**GOAL**
Rescale the entries from the line containing "Tap the Android" through the end of the entries, both ends included, by rewriting every line with its request and multiplying each coordinate in the answers by 2.45. Round the results to whole numbers with halves rounded up, and leave all other numbers unchanged.

☆ ☆ ☆ ☆ ☆ ☆ ☆

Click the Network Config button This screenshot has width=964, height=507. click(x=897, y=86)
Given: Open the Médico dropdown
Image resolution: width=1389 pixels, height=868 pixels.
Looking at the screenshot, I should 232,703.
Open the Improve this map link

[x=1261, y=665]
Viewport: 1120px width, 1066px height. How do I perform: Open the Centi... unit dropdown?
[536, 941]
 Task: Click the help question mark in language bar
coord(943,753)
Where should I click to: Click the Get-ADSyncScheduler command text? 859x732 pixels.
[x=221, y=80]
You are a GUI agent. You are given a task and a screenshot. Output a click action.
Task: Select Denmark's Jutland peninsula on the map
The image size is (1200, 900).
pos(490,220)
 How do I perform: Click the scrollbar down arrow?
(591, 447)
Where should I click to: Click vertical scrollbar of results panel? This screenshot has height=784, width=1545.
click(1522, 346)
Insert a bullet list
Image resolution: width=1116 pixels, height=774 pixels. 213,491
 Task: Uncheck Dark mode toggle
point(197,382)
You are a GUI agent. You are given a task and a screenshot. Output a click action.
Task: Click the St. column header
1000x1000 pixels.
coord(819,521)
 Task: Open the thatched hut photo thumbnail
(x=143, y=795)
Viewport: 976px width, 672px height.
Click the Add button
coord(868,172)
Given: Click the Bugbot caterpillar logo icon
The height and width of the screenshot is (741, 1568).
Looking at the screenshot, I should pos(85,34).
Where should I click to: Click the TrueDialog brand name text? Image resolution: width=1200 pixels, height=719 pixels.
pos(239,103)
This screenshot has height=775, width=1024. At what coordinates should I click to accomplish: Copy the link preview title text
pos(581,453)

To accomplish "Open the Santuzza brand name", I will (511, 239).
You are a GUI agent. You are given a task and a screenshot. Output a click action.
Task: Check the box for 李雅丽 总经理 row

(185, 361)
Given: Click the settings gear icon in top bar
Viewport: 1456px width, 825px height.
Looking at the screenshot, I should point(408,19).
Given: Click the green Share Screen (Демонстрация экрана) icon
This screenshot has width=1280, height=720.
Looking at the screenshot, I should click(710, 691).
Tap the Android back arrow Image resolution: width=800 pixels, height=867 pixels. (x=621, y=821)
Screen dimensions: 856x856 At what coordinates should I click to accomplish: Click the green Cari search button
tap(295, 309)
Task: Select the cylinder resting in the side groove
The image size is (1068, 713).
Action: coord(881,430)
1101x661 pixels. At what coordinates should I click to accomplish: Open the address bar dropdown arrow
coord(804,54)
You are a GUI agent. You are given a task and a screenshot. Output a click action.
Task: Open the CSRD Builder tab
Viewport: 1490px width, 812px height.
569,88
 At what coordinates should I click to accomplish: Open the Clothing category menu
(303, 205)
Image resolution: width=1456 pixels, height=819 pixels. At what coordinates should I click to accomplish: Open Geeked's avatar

☆ ☆ ☆ ☆ ☆ ☆ ☆

**EXERCISE OUTPUT**
Tap the Android back arrow Image resolution: width=800 pixels, height=867 pixels. (x=1521, y=2011)
Screen dimensions: 856x856 At what coordinates should I click to accomplish: Click the green Cari search button
tap(723, 757)
Task: Select the cylinder resting in the side groove
The image size is (1068, 713).
Action: coord(2158,1054)
1101x661 pixels. At what coordinates should I click to accomplish: Open the address bar dropdown arrow
coord(1970,132)
You are a GUI agent. You are given a task and a screenshot. Output a click action.
Task: Open the CSRD Builder tab
Viewport: 1490px width, 812px height.
1394,216
 At what coordinates should I click to accomplish: Open the Clothing category menu
(742, 502)
Image resolution: width=1456 pixels, height=819 pixels. At what coordinates should I click to accomplish: Open Geeked's avatar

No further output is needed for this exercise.